In the mid 19th century, Andrew Jackson Downing (named for the president) was the pre-eminent landscape designer. Millard Fillmore asked him to create a landscape plan for the White House but Downing died in a steamboat accident on the Hudson River at age 37 before he could submit his plans. One of his ideas, however, endured: a conservatory. The extensive glass houses that were erected 150 years ago have long since been demolished to make way for more office space, what is now known as the West Wing. But throughout the 19th century – including the tenure of Abraham Lincoln—the conservatories provided cut flowers for the presidential residence. McDowell writes “Over ensuing administrations, the executive greenhouses kept growing as if in response to a horticultural manifest destiny.” President Grant even designated one greenhouse as a “grapery” for growing wine grapes.

Throughout this informative book, McDowell weaves gardening trends and major horticultural events into the narrative. The Centennial Exhibition in Philadelphia in 1876 inspired Grant to install a fountain on the White House lawn.

 

McDowell not only traces the history of the gardens and the elected residents of the White House but also the tale of the paid gardeners, some of whom were important horticulturalists in American history. Henry Pfister in the late 19th century was a very successful breeder of amaryllis who named some of his introductions for Frances Cleveland and the Cleveland daughters. It was during his long tenure as White House gardener that the greenhouses reached their zenith.
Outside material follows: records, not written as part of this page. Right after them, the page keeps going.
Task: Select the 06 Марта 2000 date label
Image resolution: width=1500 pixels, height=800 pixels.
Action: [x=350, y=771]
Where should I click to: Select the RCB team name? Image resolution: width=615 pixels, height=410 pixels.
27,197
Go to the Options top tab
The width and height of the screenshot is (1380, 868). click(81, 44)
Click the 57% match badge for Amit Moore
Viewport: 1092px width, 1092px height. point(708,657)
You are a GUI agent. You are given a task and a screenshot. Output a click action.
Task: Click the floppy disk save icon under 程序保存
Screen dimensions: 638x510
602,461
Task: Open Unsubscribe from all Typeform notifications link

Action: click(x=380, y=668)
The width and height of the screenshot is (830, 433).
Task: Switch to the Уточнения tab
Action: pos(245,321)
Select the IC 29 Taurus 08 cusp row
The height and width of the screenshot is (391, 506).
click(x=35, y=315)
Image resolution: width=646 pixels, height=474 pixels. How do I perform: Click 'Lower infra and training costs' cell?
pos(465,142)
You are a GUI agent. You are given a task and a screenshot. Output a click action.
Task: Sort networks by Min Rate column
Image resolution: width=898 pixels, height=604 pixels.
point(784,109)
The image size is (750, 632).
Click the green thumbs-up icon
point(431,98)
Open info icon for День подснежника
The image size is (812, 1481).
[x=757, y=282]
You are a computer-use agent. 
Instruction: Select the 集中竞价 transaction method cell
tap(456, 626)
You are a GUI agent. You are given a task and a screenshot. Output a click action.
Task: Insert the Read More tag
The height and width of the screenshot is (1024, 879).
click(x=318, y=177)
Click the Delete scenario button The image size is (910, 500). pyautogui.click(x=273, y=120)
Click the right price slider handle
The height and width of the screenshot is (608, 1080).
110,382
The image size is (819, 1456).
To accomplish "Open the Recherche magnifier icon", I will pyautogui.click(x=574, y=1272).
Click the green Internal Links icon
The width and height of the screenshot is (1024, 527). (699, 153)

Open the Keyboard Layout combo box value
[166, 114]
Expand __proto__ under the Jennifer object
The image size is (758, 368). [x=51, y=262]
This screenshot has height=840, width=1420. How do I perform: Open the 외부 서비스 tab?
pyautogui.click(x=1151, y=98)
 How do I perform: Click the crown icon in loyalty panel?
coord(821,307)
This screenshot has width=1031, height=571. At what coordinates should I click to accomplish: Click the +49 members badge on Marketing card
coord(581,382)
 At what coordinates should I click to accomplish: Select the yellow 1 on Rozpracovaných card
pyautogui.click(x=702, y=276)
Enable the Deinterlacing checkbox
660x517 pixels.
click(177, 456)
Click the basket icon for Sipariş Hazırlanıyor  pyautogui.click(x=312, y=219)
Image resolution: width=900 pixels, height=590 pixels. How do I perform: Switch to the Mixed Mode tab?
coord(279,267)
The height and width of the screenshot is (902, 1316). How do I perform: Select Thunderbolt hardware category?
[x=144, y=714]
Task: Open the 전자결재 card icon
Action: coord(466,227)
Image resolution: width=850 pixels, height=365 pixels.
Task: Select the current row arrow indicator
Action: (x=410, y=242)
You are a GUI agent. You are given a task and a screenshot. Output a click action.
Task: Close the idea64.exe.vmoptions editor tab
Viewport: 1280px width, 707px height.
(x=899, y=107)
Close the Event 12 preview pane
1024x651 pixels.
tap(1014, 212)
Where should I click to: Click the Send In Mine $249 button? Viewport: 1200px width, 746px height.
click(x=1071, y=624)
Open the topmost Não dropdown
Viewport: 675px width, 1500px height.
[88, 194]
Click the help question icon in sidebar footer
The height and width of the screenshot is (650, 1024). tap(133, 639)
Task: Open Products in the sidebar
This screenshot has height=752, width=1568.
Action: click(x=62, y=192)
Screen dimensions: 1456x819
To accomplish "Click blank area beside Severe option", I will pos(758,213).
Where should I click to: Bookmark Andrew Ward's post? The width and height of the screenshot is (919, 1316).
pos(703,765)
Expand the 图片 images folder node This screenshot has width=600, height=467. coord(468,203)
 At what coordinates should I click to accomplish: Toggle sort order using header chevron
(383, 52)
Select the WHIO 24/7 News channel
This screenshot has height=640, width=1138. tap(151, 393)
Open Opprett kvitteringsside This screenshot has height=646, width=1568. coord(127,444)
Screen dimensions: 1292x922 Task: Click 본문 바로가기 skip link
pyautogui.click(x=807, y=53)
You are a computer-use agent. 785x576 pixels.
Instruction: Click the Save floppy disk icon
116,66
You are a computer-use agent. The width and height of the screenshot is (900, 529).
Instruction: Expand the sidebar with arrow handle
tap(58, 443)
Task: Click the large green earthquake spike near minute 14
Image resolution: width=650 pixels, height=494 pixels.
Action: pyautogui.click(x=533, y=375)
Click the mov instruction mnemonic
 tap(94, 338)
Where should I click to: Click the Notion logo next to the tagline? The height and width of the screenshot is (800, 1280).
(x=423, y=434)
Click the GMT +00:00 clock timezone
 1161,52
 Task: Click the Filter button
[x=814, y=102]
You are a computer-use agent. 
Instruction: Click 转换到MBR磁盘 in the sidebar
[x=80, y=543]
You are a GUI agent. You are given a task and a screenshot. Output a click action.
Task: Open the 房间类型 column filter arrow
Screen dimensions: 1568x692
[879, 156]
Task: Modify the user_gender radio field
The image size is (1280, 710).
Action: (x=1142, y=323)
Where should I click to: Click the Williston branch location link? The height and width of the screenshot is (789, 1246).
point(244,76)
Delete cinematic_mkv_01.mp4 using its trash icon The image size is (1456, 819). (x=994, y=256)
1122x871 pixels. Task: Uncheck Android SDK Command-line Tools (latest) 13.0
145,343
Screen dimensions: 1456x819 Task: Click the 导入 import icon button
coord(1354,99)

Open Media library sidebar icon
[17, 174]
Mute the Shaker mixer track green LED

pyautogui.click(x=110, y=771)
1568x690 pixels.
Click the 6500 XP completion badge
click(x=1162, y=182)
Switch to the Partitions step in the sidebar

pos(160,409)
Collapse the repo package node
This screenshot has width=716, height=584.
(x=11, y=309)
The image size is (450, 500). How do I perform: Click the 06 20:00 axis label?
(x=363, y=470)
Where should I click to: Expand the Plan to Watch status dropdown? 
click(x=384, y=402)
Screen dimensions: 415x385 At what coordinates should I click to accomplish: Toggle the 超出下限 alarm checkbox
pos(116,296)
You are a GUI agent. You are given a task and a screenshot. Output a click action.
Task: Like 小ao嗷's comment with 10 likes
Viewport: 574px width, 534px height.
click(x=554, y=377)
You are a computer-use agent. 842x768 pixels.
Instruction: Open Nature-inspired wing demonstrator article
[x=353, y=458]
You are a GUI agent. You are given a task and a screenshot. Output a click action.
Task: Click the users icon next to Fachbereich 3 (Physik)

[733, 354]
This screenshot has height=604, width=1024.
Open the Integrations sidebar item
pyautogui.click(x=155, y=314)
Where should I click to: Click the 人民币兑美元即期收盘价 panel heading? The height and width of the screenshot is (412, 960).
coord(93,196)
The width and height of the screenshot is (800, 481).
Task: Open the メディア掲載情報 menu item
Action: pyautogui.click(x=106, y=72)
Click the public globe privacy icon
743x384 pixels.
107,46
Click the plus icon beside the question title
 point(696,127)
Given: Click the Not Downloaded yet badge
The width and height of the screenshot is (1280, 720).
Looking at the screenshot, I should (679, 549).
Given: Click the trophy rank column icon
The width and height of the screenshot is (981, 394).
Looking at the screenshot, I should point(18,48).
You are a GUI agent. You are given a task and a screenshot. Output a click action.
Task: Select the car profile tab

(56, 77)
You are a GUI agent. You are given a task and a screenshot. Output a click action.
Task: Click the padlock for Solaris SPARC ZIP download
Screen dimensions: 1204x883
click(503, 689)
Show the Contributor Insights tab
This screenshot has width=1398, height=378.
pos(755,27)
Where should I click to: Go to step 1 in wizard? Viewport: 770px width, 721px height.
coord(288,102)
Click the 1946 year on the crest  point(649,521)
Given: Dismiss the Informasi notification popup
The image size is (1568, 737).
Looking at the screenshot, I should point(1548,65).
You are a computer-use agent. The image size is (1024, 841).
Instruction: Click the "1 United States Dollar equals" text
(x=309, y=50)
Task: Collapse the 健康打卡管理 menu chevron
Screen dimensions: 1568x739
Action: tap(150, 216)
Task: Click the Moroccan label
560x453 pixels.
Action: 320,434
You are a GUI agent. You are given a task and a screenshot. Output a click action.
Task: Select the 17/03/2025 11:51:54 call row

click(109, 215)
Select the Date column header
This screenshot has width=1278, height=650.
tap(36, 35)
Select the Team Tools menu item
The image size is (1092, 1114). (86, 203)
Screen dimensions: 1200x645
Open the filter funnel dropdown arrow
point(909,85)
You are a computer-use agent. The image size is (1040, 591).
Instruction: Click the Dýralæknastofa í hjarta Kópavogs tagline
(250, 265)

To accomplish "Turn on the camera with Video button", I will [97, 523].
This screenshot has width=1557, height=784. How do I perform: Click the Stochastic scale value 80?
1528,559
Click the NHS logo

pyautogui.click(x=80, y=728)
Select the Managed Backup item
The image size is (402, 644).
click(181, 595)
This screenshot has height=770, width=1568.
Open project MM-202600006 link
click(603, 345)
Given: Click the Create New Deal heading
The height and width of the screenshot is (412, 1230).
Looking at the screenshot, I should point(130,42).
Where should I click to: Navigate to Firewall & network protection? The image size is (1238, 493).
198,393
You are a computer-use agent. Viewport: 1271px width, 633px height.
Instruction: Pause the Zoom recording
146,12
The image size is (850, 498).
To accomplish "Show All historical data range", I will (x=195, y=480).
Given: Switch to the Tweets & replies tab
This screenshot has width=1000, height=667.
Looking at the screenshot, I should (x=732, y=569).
During Teddy Roosevelt’s years, the greenhouses had to be dismantled due to building expansion. Pfister was heart-broken and left the presidential employment to start his own florist and landscape business after 35 years at the White House. Although he tore down the greenhouses, Roosevelt was still an avid gardener and environmentalist.  McDowell says he came close to being “bully on flowers.” He and his wife strolled through the gardens every day and he wrote to his children what was in bloom.

 

Nellie Taft, wife of William Howard Taft, is credited with the planting of cherry trees around the Tidal Basin in Washington. She enlisted the help of the plant explorer David Fairchild in importing cherry trees from Japan. After an initial disaster of a shipment of diseased trees, new ones were obtained and 3,000 were planted in 1912 in Washington.

 

One famous landscape designer who worked on the White House gardens was Beatrix Jones Farrand during the administration of Woodrow Wilson.

 

To many Americans today, the Jacqueline Kennedy Rose Garden is their concept of the White House grounds.  Bunny Mellon actually designed two White House gardens, the second one completed after JFK’s assassination. Lady Bird Johnson was the one who insisted the rose garden bear her predecessor’s name. Johnson is rightly famous for “beautifying” Washington and inspiring Americans to plant native wildflowers along highways. She also had a “children’s garden” created for the White House.

 Hillary Clinton is responsible for the addition of outdoor sculpture to the White House Gardens and George and Laura Bush were in charge of the landscape when changes were made to soften the impact of security measures after 9/11 that kept the public farther from the presidential residence. Finally the Obamas have made vegetable gardening a national priority with a demonstration garden to promote healthy eating for children.

 

McDowell ends her fascinating account of the White House gardens with a plant list citing inventories in 1809, 1900 and 2008.

Her book is a comprehensive look at the White House gardens enriched by incorporating American landscape history into the narrative of the gardens at the presidential residence.

 

Whoever is elected in November will have a long legacy of gardening to uphold at the White House.